Histories of women in Hollywood usually recount the contributions of female directors, screenwriters, designers, actresses, and other creative personnel whose names loom large in the credits. Yet, from its inception, the American film industry relied on the labor of thousands more women, workers whose vital contributions often went unrecognized. Never Done introduces generations of women who worked behind the scenes in the film industry—from the employees’ wives who hand-colored the Edison Company’s films frame-by-frame, to the female immigrants who toiled in MGM’s backrooms to produce beautifully beaded and embroidered costumes. Challenging the dismissive characterization of these women as merely menial workers, media historian Erin Hill shows how their labor was essential to the industry and required considerable technical and interpersonal skills.
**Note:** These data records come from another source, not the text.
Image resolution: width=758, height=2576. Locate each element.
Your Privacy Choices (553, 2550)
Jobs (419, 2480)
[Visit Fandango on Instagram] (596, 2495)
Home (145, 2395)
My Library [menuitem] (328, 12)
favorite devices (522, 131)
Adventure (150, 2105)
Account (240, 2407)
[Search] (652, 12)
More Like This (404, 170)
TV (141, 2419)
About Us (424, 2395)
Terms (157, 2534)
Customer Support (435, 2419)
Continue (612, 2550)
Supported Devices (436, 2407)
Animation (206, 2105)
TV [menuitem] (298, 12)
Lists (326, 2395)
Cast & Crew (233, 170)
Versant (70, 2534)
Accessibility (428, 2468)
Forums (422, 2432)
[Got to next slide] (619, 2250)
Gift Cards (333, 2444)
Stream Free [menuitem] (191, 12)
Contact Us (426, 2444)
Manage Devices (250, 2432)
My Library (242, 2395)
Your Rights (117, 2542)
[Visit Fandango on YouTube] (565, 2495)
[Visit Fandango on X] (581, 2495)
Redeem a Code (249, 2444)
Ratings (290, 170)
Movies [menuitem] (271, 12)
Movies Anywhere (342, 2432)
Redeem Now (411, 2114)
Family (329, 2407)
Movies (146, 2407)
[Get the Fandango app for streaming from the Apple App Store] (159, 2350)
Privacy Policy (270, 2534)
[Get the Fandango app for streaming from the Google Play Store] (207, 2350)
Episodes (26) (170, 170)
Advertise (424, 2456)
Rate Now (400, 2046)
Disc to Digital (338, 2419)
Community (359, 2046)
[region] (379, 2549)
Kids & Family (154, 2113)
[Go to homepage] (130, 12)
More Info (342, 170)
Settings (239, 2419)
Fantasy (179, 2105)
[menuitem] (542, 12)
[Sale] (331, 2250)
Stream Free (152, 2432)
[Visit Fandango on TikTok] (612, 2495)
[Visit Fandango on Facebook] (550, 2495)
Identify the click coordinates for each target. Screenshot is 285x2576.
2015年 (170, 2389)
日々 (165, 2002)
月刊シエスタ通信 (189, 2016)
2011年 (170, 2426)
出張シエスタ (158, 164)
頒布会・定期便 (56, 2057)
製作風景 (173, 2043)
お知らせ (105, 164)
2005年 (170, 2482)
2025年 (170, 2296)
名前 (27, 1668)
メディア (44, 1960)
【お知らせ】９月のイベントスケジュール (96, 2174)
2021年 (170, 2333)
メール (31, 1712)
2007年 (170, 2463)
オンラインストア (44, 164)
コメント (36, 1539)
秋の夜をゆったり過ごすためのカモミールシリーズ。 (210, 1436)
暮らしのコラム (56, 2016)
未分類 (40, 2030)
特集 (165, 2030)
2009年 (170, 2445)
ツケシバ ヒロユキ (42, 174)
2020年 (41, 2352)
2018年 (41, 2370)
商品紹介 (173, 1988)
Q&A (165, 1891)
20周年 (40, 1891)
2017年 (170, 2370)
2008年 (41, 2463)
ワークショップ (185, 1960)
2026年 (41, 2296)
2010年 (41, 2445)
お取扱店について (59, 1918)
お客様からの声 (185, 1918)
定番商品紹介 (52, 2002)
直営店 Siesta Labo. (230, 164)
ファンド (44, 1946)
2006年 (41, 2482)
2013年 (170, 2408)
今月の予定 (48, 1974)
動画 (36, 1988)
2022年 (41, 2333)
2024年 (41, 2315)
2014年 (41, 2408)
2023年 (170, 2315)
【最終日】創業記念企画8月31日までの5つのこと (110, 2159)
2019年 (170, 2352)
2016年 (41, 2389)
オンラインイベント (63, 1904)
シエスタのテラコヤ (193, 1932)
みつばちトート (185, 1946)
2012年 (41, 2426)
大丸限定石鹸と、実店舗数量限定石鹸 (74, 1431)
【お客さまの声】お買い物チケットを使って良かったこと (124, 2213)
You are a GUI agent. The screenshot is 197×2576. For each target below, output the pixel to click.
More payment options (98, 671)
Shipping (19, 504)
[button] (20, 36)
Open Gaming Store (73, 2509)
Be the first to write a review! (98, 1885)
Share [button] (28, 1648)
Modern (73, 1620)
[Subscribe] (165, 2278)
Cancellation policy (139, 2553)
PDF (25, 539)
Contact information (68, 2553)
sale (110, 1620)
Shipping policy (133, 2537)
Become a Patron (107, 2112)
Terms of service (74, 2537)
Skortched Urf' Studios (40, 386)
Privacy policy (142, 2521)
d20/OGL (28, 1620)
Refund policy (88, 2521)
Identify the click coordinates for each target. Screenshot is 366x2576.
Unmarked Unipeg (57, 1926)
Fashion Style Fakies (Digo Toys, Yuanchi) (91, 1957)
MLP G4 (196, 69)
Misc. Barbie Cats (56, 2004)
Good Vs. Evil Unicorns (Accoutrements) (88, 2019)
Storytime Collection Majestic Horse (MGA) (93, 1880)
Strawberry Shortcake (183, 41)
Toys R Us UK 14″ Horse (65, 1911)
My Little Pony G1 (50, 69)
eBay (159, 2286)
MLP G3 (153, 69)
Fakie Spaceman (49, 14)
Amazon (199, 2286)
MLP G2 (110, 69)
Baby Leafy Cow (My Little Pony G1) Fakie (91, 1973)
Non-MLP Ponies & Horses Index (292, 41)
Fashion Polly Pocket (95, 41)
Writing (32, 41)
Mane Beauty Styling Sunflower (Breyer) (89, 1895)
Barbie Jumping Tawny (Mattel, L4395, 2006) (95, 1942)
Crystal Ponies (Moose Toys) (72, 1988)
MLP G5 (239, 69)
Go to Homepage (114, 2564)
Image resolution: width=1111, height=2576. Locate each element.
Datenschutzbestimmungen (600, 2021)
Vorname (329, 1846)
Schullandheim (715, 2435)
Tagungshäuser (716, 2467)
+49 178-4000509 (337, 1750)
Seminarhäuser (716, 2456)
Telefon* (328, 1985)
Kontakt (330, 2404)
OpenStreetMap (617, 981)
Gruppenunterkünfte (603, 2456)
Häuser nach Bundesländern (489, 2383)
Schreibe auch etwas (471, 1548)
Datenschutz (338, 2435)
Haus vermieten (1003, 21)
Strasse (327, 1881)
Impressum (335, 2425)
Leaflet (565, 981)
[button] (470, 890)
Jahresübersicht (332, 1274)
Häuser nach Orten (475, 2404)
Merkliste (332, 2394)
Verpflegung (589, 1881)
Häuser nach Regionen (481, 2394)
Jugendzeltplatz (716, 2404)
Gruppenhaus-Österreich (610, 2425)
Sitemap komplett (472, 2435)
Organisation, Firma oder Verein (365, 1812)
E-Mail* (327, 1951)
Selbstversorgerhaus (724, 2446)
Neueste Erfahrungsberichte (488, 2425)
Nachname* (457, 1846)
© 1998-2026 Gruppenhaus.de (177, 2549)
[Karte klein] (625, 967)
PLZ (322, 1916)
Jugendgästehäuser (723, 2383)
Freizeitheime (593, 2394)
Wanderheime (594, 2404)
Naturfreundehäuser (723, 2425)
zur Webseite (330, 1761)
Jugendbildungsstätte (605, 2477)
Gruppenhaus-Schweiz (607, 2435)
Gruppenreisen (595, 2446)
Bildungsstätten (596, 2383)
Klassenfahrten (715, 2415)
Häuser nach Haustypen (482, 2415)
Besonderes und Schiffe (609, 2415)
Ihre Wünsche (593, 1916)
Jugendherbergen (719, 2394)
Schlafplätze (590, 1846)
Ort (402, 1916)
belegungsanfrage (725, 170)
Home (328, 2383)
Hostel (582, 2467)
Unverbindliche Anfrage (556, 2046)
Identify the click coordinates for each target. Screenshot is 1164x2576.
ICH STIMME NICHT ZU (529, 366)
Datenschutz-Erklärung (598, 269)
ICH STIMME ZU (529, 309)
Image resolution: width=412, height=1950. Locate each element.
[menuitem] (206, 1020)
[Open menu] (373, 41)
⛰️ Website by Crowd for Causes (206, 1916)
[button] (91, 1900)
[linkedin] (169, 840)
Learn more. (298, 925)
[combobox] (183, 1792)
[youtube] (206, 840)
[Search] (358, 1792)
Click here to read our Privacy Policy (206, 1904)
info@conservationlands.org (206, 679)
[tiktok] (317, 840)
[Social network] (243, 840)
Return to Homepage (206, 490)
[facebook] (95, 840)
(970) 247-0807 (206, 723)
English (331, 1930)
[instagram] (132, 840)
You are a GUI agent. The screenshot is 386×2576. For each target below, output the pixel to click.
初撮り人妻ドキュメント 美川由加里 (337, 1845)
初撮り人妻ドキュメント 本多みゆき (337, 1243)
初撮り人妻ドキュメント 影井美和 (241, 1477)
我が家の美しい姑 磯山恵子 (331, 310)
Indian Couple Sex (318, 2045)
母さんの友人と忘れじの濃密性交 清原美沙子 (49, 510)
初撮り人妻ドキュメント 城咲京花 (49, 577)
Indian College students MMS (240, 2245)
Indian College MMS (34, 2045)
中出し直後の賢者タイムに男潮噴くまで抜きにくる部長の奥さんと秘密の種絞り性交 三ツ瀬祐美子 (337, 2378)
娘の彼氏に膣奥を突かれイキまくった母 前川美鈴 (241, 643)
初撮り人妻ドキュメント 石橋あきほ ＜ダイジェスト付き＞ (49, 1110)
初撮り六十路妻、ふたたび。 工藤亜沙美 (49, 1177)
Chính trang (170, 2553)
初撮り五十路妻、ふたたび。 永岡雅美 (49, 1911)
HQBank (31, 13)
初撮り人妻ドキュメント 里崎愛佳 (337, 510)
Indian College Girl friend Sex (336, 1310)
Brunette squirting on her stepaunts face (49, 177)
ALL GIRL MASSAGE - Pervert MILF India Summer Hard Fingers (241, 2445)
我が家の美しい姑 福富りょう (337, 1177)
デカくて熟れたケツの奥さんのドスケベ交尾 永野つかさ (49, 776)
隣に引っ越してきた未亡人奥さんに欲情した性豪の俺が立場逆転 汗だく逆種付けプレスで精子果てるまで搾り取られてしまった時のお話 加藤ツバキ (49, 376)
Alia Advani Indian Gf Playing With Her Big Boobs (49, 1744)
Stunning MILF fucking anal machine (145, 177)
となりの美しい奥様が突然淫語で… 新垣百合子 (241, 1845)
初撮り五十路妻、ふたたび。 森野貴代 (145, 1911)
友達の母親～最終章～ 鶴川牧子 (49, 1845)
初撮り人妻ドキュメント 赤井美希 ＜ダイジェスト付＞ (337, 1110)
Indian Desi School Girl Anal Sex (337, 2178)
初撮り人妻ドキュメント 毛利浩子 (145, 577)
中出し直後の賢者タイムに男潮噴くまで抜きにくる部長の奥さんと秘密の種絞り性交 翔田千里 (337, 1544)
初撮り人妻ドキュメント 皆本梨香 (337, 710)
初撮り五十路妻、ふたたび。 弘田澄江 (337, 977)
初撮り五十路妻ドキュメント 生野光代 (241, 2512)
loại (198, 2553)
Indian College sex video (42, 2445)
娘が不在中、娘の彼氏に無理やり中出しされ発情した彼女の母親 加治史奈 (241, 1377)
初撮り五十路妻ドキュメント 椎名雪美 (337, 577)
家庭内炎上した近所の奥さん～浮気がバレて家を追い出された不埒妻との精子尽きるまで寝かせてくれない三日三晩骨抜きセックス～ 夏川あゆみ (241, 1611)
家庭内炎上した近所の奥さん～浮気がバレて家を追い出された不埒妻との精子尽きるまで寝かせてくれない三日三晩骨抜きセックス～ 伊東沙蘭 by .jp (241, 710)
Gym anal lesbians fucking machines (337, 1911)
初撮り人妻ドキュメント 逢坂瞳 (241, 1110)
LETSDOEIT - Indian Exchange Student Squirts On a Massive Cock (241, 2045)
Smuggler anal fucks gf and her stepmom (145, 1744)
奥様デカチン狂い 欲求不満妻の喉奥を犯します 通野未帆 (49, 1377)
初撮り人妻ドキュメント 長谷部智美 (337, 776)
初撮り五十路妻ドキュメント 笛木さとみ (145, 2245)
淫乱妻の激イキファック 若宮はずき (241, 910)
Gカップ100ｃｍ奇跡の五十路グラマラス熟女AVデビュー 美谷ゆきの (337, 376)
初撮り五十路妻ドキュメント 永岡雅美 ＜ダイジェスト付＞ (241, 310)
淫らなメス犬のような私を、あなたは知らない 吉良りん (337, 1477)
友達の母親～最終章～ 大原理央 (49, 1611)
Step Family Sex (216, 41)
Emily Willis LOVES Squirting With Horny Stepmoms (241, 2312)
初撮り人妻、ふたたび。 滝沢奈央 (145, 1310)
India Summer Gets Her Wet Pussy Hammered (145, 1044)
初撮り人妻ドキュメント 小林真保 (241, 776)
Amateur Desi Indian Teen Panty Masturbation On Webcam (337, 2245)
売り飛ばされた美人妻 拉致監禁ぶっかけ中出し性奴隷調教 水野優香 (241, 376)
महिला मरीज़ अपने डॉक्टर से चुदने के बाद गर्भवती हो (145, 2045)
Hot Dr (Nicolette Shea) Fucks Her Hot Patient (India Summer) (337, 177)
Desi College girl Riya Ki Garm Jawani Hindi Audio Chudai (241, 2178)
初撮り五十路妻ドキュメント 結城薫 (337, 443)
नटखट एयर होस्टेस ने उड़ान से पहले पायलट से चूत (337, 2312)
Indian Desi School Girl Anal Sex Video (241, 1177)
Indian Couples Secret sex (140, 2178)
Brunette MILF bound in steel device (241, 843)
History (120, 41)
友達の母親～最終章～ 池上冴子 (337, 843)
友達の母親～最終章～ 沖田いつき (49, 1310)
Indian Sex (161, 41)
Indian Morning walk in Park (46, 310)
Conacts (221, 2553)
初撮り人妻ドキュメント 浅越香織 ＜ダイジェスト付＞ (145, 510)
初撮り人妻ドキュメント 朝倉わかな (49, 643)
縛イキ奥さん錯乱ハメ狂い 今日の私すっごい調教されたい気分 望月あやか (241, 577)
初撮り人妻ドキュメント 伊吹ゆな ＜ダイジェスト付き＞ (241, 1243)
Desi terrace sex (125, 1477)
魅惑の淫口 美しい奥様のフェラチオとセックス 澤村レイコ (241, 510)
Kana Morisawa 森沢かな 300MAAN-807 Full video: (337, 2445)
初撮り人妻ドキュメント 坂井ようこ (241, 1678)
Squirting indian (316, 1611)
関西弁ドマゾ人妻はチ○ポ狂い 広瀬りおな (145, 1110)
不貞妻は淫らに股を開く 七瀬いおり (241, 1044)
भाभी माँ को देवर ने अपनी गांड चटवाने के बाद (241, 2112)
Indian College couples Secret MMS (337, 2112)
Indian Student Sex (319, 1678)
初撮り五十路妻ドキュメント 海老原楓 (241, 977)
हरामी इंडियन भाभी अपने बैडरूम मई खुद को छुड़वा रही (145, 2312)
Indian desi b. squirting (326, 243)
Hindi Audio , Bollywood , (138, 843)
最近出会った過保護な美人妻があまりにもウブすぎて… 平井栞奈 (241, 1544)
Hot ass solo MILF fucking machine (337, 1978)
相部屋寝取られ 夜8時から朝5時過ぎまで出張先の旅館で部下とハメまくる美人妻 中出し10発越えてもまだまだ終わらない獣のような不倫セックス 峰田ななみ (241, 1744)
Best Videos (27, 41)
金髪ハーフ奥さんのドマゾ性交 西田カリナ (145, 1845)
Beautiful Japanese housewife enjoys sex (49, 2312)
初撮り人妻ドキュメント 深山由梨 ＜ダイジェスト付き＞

Sketching a history of how Hollywood came to define certain occupations as lower-paid “women’s work,” or “feminized labor,” Hill also reveals how enterprising women eventually gained a foothold in more prestigious divisions like casting and publicity. Poring through rare archives and integrating the firsthand accounts of women employed in the film industry, the book gives a voice to women whose work was indispensable yet largely invisible. As it traces this long history of women in Hollywood, Never Done reveals the persistence of sexist assumptions that, even today, leave women in the media industry underpraised and underpaid. For more information: http://erinhill.squarespace.com

Business & Economics

Women Have Always Worked

Alice Kessler-Harris 1981
Women Have Always Worked

Author: Alice Kessler-Harris

Publisher: Old Westbury, N.Y. : Feminist Press ; New York : McGraw-Hill

Published: 1981

Total Pages: 212

ISBN-13:

DOWNLOAD EBOOK

TRACES THE INVOLVEMENT OF POOR, MINORITY, AND MIDDLE CLASS AMERICAN WOMEN IN HOUSEHOLD WORK, WAGE LABOR, SOCIAL REFORM, AND DEPRESSION AND WARTIME LABOR FORCES.

History

In Pursuit of Equity

Alice Kessler-Harris 2003
In Pursuit of Equity

Author: Alice Kessler-Harris

Publisher: Oxford University Press, USA

Published: 2003

Total Pages: 388

ISBN-13: 9780195158021

DOWNLOAD EBOOK

A major new work by a leading women's historian and a study of how a "gendered imagination" has shaped social policy in America. Illustrations.